2- Le statut fiscal, la fiscalité sur les
successions et le financement de l'économie :
A- Le statut fiscal :
a) le dispositif d'incitation à
l'investissement
L'objectif de développement économique de la Corse
doit guider la définition du statut fiscal appelé à succéder à la zone franche, à
compter de janvier 2002.
Ce statut doit bénéficier d'une certaine
stabilité dans le temps, viser la réalisation d'objectifs de nature économique et
sociale et faire l'objet d'une évaluation périodique conduisant, en tant que de besoin,
à des adaptations.
Le coût des exonérations devra tenir dans une
enveloppe constante, telle qu'elle peut être évaluée aujourd'hui.
Les objectifs prioritaires sont :
- la relance de l'investissement et le
développement de la capacité de production de l'économie de la Corse dans des secteurs
définis comme prioritaires : hôtellerie, nouvelles technologies, industrie, énergie. -
le développement économique des zones défavorisées de l'intérieur de l'île.
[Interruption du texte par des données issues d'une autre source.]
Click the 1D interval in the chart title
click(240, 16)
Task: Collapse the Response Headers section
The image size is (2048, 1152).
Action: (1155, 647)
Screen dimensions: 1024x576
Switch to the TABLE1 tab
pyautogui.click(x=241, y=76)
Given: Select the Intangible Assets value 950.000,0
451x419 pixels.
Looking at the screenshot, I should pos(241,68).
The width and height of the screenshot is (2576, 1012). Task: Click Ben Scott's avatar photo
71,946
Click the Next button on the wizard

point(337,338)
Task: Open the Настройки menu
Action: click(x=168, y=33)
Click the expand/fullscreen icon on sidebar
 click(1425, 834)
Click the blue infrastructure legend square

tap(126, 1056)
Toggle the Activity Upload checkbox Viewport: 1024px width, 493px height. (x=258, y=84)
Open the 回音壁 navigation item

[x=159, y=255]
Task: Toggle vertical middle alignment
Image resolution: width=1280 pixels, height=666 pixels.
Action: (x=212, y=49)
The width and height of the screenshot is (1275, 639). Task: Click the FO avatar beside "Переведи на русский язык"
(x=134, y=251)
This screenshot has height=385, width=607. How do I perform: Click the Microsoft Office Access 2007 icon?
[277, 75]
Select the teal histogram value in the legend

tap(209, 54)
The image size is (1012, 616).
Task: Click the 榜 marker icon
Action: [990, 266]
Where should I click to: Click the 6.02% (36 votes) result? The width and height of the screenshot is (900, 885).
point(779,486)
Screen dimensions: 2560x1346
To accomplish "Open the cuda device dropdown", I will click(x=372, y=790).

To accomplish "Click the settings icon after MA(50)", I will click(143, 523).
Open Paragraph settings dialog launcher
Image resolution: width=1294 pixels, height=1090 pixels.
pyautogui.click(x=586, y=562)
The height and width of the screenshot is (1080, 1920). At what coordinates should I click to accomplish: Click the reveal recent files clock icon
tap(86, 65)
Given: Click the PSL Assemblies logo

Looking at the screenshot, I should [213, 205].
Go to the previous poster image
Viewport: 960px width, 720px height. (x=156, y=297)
Le Gouvernement proposera au Parlement d'inciter à
l'investissement dans les secteurs prioritaires de l'économie de la Corse par un
mécanisme reposant sur un crédit d'impôt, égal à un pourcentage à déterminer de
l'investissement réalisé. Ce crédit d'impôt serait reportable et partiellement
remboursable, au terme d'une période à déterminer.
Ce dispositif de soutien à l'investissement en
Corse aura vocation à s'appliquer pendant 10 ans, sous réserve de l'agrément
communautaire.
b) la fiscalité indirecte
La situation actuelle se caractérise par des taux
particuliers de TVA, une affectation de 3 % des recettes de TIPP aux départements et de
10 % à la collectivité territoriale de Corse, une affectation totale à la celle-ci des
droits sur les alcools, une affectation de 25 % des droits sur les tabacs aux
départements et 75 % à la collectivité territoriale de Corse, leur taux étant réduit
par rapport au continent. Au total, l'ensemble de ces dispositions se traduit chaque
année par une contribution du budget de l'Etat de 930 MF.
Le Gouvernement proposera au Parlement : - de
maintenir le dispositif existant, sous réserve de sa conformité aux règles
communautaires - de remplacer le transfert des droits sur les alcools par un transfert
équivalent de TIPP.
La part de la TIPP transférée au profit de la
collectivité pourra être accrue pour tenir compte notamment de la charge résultant des
compétences nouvelles qui lui seront transférées.
B- La fiscalité sur les successions :
Le Gouvernement proposera au Parlement le dispositif
suivant :
- le principe de l'obligation de déclaration de
succession s'appliquera pour les successions ouvertes à compter du 1er janvier 2001 ; -
la reconstitution des titres de propriété sera effectuée au cours d'une période
transitoire de 10 ans ; pendant cette période, des mesures d'aide à l'expertise seront
financées avec le concours de la collectivité et de l'Etat ; l'exonération des droits
de licitation et de partage ainsi que des droits sur les procurations et les attestations
notariées après décès sera reconduite ; - pendant cette période de 10 ans,
l'exonération des droits sera complète. Pour une deuxième période, d'une durée de 5
ans, un dispositif comportant une réfaction de 50% sur la valeur des immeubles sis en
Corse sera mis en place pour les successions ; - le délai de dépôt des déclarations de
succession sera allongé pendant la période transitoire de 10 ans pour permettre, quand
c'est nécessaire, la reconstitution des titres de propriété ; - Le bénéfice des
dispositions précédentes sera conditionné par la reconstitution des titres de
propriété, lorsqu'ils font défaut ; - la définition du régime fiscal applicable aux
successions à l'issue de ces deux périodes transitoires, de 15 ans au total, fera
l'objet d'une concertation entre la collectivité et l'Etat.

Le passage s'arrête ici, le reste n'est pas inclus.